In 1987 he took a reporter's journey to the Polar Circle to Fort Simpson (Northwest Territories) to attend the meeting of Pope John Paul II with the Indians, Inuit, and Métis. A year later, he received a scholarship from The Royal Canadian Geographical Society, to write a documentation on "The Polish Geographical Names in Canada".

Compiling material for this project, the author visited various libraries and archives, as well as traveled more than twenty thousand kilometers – a rounded half the circumference of the globe.

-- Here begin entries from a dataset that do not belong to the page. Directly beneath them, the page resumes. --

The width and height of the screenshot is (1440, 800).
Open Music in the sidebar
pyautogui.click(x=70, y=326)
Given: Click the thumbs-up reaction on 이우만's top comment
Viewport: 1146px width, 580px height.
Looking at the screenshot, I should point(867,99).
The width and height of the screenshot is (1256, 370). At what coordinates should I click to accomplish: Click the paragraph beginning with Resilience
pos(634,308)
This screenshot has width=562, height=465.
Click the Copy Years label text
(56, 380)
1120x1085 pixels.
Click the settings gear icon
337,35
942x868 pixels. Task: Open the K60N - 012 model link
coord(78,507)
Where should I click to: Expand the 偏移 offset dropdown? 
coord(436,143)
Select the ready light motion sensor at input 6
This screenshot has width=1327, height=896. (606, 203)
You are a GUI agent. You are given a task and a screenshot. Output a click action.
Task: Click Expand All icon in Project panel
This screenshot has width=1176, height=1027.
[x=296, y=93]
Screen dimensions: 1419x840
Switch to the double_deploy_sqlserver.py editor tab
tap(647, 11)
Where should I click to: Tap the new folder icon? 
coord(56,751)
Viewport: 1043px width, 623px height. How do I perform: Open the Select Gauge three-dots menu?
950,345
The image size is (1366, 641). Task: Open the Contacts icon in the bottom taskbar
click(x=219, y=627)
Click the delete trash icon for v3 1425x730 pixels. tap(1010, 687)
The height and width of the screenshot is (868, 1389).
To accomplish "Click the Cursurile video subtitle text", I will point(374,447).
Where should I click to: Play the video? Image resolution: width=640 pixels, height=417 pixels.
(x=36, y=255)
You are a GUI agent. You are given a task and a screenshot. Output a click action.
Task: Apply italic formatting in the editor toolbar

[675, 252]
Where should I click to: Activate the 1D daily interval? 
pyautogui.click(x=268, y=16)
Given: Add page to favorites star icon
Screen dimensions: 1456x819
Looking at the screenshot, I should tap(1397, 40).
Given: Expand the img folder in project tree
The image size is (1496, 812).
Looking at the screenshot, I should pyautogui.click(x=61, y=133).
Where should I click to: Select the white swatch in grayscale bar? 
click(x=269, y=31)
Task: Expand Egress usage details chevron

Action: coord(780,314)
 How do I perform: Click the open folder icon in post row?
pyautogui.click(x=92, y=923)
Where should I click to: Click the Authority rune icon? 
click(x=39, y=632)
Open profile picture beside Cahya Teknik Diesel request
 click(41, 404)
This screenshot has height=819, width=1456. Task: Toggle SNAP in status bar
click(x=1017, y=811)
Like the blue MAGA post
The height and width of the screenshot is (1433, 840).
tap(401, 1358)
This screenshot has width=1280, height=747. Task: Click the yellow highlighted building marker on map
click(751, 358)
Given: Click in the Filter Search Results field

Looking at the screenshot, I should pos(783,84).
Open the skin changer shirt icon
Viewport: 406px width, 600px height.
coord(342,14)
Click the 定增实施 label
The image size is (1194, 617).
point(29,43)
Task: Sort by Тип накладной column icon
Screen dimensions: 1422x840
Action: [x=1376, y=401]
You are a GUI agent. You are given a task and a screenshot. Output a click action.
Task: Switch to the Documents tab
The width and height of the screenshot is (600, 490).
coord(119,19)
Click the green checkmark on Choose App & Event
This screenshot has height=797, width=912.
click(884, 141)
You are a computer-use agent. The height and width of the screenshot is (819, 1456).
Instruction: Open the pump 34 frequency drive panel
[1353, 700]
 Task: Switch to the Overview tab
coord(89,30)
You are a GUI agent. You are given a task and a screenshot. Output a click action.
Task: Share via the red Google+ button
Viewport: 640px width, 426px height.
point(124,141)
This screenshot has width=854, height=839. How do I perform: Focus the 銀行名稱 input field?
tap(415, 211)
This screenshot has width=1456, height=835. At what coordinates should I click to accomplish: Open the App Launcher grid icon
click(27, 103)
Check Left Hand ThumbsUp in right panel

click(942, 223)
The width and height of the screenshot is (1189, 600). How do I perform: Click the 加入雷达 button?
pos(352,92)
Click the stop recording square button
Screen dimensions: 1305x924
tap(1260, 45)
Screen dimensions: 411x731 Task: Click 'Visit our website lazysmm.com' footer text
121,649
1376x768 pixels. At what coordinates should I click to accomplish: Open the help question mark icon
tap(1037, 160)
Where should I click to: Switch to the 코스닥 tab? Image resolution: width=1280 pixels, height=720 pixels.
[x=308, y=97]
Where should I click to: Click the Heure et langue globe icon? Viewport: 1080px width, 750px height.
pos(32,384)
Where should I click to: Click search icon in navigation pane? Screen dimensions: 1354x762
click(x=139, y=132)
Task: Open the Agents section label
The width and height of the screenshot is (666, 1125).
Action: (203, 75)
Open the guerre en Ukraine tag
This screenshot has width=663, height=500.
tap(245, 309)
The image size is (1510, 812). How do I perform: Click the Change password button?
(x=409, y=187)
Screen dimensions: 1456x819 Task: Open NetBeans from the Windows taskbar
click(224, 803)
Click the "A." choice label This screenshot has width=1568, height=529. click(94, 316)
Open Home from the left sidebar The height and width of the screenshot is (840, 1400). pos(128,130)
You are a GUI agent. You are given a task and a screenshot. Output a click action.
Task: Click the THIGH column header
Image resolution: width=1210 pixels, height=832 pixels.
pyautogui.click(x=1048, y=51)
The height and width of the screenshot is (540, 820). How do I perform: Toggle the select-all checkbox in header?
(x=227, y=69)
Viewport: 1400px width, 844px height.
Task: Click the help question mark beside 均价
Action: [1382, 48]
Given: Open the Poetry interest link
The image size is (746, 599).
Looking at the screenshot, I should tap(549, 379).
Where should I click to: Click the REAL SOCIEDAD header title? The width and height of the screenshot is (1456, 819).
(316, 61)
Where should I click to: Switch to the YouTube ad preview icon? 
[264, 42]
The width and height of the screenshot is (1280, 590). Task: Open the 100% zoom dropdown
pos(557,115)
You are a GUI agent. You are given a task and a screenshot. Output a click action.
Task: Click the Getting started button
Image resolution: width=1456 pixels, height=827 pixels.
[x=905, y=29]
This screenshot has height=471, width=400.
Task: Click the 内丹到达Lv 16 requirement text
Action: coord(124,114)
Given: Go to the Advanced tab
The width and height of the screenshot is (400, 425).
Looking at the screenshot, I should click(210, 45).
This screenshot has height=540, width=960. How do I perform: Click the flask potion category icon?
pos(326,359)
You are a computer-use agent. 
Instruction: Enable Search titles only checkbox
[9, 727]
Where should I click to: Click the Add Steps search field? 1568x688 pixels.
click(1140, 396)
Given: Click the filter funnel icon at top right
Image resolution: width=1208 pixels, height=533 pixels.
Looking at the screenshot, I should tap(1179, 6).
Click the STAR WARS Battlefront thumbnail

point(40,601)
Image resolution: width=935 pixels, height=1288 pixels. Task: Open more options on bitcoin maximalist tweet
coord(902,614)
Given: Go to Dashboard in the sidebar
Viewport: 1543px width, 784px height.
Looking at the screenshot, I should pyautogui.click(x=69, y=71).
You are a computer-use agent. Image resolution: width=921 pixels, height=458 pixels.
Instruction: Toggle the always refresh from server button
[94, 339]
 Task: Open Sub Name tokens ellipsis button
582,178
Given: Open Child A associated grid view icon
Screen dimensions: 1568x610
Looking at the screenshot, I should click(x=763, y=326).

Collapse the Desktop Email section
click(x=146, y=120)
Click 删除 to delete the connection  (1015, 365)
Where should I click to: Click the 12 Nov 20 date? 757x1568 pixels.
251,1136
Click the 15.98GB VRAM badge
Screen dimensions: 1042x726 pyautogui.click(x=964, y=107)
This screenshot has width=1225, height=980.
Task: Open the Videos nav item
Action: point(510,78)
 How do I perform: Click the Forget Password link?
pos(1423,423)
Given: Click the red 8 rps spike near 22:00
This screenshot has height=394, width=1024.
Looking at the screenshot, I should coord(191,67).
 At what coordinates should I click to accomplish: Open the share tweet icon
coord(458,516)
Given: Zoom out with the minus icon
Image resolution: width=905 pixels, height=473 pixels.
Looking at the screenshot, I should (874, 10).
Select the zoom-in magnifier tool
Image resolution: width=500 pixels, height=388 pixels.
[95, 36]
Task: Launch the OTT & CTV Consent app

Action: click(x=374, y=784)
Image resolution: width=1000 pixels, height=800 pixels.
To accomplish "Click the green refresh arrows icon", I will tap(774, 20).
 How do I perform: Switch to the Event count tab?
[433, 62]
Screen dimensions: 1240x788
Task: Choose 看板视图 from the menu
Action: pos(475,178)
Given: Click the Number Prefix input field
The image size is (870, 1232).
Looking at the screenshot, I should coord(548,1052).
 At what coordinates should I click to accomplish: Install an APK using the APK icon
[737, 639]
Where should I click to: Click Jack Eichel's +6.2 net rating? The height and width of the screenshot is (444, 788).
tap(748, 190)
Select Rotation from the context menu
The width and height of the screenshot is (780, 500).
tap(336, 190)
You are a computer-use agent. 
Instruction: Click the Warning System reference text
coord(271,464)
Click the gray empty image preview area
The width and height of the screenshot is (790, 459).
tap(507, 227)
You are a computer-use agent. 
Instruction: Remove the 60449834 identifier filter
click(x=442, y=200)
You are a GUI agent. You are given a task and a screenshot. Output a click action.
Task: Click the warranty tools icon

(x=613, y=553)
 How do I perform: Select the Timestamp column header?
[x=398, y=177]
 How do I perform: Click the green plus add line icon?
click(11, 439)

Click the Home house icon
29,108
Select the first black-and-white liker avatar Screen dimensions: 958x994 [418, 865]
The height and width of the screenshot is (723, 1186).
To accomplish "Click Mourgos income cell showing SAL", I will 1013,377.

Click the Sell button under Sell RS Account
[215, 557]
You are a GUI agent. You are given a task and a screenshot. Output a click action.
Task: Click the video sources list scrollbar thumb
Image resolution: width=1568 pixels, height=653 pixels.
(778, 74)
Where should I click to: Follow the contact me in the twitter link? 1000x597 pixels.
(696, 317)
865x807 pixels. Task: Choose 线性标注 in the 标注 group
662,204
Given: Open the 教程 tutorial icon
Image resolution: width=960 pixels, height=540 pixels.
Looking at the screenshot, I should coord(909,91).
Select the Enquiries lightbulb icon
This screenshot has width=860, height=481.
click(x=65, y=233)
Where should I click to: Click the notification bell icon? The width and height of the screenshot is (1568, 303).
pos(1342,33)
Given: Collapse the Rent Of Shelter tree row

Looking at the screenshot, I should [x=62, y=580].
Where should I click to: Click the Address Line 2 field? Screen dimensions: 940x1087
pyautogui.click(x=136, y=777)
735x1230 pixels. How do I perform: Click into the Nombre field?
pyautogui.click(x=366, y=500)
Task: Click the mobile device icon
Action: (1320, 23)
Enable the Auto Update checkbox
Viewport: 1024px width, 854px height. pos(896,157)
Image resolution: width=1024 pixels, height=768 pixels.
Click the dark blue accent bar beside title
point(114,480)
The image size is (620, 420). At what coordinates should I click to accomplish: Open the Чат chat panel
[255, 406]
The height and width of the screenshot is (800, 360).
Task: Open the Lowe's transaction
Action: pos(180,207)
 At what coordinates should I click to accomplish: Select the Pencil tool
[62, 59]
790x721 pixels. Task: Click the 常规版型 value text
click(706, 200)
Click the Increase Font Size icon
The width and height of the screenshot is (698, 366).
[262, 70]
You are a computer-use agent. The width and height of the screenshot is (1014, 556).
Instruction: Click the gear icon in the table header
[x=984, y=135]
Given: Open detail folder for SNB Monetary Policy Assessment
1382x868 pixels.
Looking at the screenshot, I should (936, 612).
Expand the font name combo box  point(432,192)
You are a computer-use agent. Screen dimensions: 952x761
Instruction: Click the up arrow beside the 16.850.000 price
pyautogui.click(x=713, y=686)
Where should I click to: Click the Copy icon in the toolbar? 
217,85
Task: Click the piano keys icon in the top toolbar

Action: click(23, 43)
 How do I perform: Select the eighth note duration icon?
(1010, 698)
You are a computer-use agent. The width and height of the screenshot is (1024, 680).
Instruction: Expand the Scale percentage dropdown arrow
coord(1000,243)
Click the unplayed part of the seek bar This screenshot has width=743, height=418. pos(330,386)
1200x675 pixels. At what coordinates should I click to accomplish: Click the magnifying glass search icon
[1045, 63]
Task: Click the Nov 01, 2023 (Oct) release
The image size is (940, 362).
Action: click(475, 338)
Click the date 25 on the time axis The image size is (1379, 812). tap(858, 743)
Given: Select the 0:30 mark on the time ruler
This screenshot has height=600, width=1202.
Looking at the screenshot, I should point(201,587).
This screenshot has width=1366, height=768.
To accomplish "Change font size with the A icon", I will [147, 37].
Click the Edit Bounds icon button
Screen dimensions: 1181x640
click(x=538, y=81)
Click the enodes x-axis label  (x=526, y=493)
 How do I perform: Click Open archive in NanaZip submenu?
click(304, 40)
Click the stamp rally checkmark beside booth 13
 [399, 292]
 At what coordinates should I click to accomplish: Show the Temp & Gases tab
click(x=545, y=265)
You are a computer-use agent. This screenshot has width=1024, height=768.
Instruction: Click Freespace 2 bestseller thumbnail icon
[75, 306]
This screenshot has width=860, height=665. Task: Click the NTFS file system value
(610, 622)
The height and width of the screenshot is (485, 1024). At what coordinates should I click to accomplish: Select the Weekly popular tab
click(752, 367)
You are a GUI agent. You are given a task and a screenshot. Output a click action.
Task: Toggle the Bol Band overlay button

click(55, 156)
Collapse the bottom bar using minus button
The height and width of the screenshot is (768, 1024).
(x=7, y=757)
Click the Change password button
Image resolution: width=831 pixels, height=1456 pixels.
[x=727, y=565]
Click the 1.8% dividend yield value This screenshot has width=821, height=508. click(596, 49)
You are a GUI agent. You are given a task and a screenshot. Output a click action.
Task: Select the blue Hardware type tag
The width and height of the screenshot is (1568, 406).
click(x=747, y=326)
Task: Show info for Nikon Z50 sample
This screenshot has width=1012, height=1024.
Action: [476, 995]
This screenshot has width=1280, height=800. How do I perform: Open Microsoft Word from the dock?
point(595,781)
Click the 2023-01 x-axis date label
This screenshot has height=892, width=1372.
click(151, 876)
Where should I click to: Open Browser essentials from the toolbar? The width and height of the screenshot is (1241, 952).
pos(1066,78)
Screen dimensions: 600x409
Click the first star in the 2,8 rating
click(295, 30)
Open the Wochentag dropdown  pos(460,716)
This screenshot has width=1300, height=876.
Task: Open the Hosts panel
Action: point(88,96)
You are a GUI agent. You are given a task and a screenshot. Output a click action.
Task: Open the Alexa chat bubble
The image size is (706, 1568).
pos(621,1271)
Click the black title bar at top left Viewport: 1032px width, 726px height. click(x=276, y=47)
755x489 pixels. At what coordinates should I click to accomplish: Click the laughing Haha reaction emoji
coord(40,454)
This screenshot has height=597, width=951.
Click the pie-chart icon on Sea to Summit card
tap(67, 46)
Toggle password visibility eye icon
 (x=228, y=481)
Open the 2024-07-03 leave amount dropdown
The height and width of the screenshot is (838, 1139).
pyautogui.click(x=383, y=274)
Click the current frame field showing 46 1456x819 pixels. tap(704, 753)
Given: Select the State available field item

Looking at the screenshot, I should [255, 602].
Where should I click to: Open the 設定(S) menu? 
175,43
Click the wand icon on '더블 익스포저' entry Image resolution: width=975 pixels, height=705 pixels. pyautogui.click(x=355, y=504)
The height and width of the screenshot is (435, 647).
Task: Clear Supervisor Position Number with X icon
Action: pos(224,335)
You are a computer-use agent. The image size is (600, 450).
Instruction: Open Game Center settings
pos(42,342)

He tried to get, there, where many of our countrymen have set foot and tried tirelessly to seek an easier way of life. The main tracks, which he has walked – read similarly as from the map – were of the Polish name. They also became a destination for a reporter. In 1990 he returned to Warsaw, he created a news agency Polonia Service Press, and looked for hidden bank deposits in Sudetenland by the Germans in 1945, (a series of reports from the issue "Złoto Wrocławia?" ("Wrocław's Gold?") and linked with the "Express Wieczorny – Kulisy" ("Evening Express – of Kulisa")). After a nearly two-year stay in Poland, once again he came to Canada as a foreign correspondent of this journal. The result of this work were hundreds of newspaper articles relating to Canada, and reports, including the visit of President Lech Wałęsa in Canada, from the Arctic – obtaining the North Pole by the Poles (Marek Kamiński and Wojciech Moskal), from the mountain expeditions in the massif of Warsaw and the Rocky Mountains, of which he was the organizer and director, or from the participation in the World Championships of Gold Panning in Dawson City of the Yukon.

==Awards==
- 1980 – received an award from the Head Executive Board of the Association of Polish Journalists for the best publication of the year in Poland
- 2001 – received first prize in the International Literature Competition sponsored by the International Polish Media Forum

==Writings==
- Spotkanie Jana Pawła II z Polonią kanadyjską (John Paul II's Meeting with the Polish-Canadian Community), 1984
- Gdzie stopy nasze (Where Our Feet Step), 1991
- Hobby Jana Pawła II – gory, narty, kajaki (Hobbies of John Paul II - mountains, skiing, kayaking), 1991 [bestseller in Poland in 1991]
- Tańcząc na wulkanie (Dancing on the Volcano, co-author: Anna Sukmanowska), 1991
- The Polish Geographical Names in Canada, 1992
- The Canadian section of Polish Heritage Travel Guide to USA and Canada, 1992
- Papież jakiego nie znamy (The Pope that we do not know 1994 – I edition, 2005 - II edition and III edition), 1994
- Przepustka do raju (A pass to paradise), 1994
- Gdy wspominam Kaszuby (When I remember Kaszuby), 2000
- Listy do Nieba (Letters to Heaven 2006 - in Polish, 2007 - in English), 2006
- Kaszuby – moja polska kanadyjska (Kaszuby – my Canadian Poland), 2010

In addition to his works, Stanisław Stolarczyk is also the documentary of the Polonia in Canada, and coordinator of the Polish Heritage in Canada Database (www.polishheritage.ca, 2007).